Admixture is everywhere and is gradational. There is not a precipitous shift once a geographical area is crossed.
It is already known that masticatory stress and environment have a major influence on cranial structure, which fundamentally undermines its reliability. This is why forensic scientists cannot and do not rely on a single variable to determine likely geographic origin with any degree of accuracy; doing so would also validate Ousley
et al.'s (2009) assertion that it is akin to using blood group as a measurement.
No single craniometric variable has an identical geographic distribution to another craniometric variable (like every other biological variable), which is why using more increases the accuracy (if they were coterminous, using any single one would result in 100% regional accuracy).
Ipso facto, every craniometric variable overlaps the boundaries you claim exist, but to varying extents (like every other biological variable).
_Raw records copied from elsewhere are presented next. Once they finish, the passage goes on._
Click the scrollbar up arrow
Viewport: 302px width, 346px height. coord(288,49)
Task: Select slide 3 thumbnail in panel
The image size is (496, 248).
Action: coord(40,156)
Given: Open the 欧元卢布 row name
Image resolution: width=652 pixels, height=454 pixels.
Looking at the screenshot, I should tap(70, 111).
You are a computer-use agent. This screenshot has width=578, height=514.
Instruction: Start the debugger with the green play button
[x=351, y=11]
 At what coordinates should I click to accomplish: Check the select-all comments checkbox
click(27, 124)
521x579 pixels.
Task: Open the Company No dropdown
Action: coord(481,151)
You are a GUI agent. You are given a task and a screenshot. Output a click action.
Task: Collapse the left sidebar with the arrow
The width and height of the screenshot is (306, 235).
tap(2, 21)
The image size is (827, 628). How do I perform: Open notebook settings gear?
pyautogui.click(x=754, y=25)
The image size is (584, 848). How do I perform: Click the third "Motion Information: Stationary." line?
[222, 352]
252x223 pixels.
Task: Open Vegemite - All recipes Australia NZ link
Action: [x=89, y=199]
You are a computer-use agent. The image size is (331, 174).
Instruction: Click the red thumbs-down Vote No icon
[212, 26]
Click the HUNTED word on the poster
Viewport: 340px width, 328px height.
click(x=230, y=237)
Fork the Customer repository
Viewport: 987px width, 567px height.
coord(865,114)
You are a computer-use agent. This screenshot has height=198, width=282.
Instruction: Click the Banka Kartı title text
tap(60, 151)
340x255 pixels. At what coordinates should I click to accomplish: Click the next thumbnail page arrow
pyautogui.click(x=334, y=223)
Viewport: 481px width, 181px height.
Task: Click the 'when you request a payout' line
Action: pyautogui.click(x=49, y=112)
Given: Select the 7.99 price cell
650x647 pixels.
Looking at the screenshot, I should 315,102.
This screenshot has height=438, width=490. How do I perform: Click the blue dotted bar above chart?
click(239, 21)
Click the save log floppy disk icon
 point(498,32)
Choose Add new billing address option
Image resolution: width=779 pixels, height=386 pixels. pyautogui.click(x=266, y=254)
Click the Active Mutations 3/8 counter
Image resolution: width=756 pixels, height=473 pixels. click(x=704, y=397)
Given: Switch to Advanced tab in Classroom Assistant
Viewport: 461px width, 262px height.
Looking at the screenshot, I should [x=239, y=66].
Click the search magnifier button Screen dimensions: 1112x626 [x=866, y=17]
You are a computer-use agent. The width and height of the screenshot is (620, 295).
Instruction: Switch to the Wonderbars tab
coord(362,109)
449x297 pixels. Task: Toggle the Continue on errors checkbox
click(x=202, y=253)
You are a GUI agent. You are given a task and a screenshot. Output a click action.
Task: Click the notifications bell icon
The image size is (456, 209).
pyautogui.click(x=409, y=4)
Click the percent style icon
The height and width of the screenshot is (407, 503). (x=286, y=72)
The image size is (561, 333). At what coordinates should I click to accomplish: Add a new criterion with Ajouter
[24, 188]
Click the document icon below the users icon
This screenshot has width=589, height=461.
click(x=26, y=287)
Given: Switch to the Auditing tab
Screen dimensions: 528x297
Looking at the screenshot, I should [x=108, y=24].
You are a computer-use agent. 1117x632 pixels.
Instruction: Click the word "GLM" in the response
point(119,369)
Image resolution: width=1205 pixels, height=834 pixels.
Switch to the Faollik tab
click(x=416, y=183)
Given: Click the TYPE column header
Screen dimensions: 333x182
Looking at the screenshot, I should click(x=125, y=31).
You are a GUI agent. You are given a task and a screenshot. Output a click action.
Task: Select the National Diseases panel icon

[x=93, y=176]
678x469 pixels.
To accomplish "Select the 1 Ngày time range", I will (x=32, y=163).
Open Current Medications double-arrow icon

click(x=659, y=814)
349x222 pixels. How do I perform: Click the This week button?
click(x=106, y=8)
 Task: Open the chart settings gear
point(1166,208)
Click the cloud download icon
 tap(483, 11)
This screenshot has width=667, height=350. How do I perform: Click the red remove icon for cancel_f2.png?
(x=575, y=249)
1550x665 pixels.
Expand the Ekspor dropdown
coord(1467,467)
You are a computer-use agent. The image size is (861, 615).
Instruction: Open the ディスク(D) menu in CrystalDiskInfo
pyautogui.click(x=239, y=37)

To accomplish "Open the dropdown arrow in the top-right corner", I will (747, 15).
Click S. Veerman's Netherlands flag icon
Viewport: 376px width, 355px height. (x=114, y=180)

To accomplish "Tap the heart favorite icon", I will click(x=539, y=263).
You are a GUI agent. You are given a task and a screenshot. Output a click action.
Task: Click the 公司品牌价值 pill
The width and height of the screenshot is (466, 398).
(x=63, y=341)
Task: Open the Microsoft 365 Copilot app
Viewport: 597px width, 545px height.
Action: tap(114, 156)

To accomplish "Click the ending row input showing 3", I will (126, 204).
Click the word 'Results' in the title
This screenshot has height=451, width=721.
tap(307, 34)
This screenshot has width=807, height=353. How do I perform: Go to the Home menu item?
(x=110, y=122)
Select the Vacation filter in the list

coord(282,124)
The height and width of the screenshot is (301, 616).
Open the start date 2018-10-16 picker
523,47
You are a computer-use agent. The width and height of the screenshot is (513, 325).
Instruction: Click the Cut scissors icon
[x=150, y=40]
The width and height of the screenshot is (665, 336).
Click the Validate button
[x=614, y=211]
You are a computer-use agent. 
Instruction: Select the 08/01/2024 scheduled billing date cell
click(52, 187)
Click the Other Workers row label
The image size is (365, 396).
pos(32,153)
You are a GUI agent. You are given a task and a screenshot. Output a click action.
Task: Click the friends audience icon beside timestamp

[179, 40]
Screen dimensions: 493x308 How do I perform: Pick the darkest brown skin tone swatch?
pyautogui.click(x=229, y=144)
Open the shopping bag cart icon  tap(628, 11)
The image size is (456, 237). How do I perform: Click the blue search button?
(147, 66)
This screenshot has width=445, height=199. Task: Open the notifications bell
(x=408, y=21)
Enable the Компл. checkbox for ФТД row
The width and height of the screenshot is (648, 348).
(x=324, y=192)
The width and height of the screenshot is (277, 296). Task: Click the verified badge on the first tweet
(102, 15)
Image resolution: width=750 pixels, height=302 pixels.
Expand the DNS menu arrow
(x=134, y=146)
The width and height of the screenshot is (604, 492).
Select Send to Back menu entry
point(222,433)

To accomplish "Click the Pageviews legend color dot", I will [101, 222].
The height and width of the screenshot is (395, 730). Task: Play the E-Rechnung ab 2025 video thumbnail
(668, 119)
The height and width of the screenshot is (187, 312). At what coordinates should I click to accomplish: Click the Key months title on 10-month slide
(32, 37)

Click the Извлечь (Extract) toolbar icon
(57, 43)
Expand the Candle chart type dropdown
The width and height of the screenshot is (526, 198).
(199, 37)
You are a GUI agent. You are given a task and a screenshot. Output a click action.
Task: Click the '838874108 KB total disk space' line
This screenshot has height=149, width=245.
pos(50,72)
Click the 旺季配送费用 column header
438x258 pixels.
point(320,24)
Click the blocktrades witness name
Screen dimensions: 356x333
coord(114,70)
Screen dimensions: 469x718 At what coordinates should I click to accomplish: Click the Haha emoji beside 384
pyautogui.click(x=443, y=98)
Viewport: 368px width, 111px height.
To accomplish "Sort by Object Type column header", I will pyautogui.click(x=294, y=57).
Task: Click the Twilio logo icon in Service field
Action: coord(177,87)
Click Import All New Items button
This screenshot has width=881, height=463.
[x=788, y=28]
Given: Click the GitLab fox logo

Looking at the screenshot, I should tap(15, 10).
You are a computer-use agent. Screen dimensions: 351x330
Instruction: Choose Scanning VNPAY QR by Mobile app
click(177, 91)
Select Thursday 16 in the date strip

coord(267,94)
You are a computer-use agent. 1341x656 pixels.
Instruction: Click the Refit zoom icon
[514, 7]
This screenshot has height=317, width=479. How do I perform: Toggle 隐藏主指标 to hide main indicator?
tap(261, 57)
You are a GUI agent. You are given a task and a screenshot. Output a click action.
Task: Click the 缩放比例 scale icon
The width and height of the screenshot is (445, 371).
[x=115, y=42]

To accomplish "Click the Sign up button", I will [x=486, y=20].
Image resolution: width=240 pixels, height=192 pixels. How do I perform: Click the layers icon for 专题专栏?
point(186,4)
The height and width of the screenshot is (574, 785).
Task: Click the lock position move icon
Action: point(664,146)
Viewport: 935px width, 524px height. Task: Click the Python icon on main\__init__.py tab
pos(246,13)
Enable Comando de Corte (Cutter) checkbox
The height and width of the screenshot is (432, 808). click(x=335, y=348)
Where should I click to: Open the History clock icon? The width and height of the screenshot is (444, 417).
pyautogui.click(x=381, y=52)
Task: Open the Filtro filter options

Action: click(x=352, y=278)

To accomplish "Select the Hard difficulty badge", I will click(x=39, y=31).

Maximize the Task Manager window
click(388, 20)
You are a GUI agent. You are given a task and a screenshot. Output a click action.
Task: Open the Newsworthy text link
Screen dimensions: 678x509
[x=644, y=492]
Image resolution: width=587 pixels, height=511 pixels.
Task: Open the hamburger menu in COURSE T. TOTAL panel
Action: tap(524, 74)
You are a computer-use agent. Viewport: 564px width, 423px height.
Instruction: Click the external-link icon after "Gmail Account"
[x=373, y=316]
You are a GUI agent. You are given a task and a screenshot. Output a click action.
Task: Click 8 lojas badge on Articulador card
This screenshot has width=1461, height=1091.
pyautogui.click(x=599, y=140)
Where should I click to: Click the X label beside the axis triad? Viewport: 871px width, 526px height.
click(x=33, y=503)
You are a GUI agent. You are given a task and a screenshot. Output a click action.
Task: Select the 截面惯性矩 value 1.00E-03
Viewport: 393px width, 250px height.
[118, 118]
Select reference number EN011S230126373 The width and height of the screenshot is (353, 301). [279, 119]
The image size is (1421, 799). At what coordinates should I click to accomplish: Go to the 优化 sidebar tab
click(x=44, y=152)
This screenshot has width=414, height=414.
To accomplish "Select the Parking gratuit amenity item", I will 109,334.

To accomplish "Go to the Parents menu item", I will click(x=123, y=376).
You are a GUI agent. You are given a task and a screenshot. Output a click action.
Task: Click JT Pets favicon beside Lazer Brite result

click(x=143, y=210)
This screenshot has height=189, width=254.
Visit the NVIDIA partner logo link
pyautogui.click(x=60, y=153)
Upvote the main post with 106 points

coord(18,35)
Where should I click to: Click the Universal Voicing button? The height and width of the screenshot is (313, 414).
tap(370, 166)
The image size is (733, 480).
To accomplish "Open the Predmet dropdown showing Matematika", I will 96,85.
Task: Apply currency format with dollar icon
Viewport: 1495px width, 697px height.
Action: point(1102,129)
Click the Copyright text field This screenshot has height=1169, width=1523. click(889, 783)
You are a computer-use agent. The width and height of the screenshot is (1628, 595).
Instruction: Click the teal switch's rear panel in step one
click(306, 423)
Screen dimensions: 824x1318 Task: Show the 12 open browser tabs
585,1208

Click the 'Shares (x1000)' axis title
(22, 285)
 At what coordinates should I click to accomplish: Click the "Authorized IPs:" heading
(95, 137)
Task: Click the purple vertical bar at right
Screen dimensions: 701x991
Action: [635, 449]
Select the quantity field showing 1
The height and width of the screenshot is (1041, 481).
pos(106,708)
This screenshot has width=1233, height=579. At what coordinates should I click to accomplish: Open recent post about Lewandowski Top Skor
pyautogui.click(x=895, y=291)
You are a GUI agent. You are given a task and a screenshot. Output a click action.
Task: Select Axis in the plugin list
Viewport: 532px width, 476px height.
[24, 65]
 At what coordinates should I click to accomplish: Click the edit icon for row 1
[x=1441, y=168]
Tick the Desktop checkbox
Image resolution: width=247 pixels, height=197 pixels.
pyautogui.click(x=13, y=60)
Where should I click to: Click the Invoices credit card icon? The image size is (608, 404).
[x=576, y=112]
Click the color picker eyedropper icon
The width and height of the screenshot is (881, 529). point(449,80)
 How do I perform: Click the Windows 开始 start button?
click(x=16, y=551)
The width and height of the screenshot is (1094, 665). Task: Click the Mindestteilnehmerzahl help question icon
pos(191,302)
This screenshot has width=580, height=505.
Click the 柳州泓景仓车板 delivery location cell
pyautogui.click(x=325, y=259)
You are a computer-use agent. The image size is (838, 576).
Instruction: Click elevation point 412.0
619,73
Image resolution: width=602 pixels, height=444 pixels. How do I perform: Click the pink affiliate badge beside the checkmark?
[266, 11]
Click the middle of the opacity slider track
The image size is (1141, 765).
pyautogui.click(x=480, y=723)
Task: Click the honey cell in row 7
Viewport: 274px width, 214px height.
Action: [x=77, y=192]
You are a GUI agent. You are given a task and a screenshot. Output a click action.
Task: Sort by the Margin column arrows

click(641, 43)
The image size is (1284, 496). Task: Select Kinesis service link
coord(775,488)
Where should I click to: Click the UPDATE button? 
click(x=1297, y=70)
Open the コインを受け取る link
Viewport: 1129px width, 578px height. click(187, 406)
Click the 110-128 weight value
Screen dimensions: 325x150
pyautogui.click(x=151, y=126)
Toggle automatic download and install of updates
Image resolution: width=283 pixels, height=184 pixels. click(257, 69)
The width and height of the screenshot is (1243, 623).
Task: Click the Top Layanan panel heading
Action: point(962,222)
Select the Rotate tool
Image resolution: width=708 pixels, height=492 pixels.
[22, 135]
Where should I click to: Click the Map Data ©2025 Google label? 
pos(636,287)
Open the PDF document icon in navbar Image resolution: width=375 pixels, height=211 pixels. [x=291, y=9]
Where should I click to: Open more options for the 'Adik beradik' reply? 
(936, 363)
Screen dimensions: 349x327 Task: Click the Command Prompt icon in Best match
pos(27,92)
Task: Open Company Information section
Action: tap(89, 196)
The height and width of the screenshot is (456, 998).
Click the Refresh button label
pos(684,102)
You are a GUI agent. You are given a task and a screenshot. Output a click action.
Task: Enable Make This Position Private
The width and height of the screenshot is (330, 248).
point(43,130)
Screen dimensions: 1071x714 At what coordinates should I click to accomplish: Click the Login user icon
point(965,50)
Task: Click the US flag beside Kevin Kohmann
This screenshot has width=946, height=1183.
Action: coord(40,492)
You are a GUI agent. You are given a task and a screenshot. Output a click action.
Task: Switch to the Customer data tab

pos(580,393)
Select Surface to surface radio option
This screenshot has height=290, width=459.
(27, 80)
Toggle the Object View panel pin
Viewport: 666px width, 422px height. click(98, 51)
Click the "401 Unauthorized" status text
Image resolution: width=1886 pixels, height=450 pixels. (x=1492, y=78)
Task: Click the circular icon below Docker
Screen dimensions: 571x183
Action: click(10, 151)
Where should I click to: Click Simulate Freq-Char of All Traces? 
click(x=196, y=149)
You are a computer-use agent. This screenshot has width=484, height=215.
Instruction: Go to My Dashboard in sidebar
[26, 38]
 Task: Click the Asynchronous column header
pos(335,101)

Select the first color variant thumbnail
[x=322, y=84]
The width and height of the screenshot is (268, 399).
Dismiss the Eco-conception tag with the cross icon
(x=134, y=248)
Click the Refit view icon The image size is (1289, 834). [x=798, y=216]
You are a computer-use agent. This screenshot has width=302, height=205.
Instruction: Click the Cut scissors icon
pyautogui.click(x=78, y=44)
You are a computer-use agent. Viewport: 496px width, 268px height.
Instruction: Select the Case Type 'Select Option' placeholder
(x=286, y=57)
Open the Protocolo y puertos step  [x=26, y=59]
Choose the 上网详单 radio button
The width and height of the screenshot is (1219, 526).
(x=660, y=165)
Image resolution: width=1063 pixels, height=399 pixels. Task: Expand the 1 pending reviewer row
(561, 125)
Consequently,multiple ones are selectively used together to allocate people to predetermined boundaries.
"[...] [W]hen an index not designed to accentuate differences between groups is used, the contrast in skull shape between three major regions of the globe (Europe, Asia, and Africa) becomes ephemeral" (Strauss and Hubbe, 2010). Natural admixture means multiple traits are used. You are begging the question by suggesting something is not
in situ, when what constitutes
'in situ' is contingent on the same variable under scrutiny.
They arbitrarily select variables and cross-reference them to conform to
a priori delineations. Your evidence demonstrated a minimum of 14 clusters can be identified before the data become redundant and Ousley
et al.'s evidence demonstrated any number of clusters can be identified, including between north and south Japanese people and 'white' men of different generations.
You said in post #61 and thereafter ("I already gave you the geographical boundaries, with sources." (#249)) that Rosenberg
et al.'s (2002) findings correspond to the boundaries used in mainstream forensic anthropology, but now you're suggesting there is such thing as a pure 'race' with no genetic overlap, traits aren't '
in situ' according to the boundaries presented in #61 and east Africans are a product of admixture (despite originally suggesting they were "negroids", as per the "classic tripartite [...] racial divisions[noparse]").[/noparse] Severe backtracking here, especially considering Rosenberg
et al.'s results did not indicate a maximum of five or six clusters (I don't even know where you got three from, as there are clearly more than three at k = 6 and that image also incorrectly claims there are four) and
none of the populations sampled were without admixture (other studies of genetic distribution reveal a continuum of genetic change, as opposed to discrete clusters), which means any skull you identify as a 'pure' archetype is quite simply not. Everywhere has admixture, which is what I've been saying from the start. Quantitative genetics are a far more reliable and accurate basis of assessment for biological variance than qualitative craniology. "Very close"... very scientific and replicable.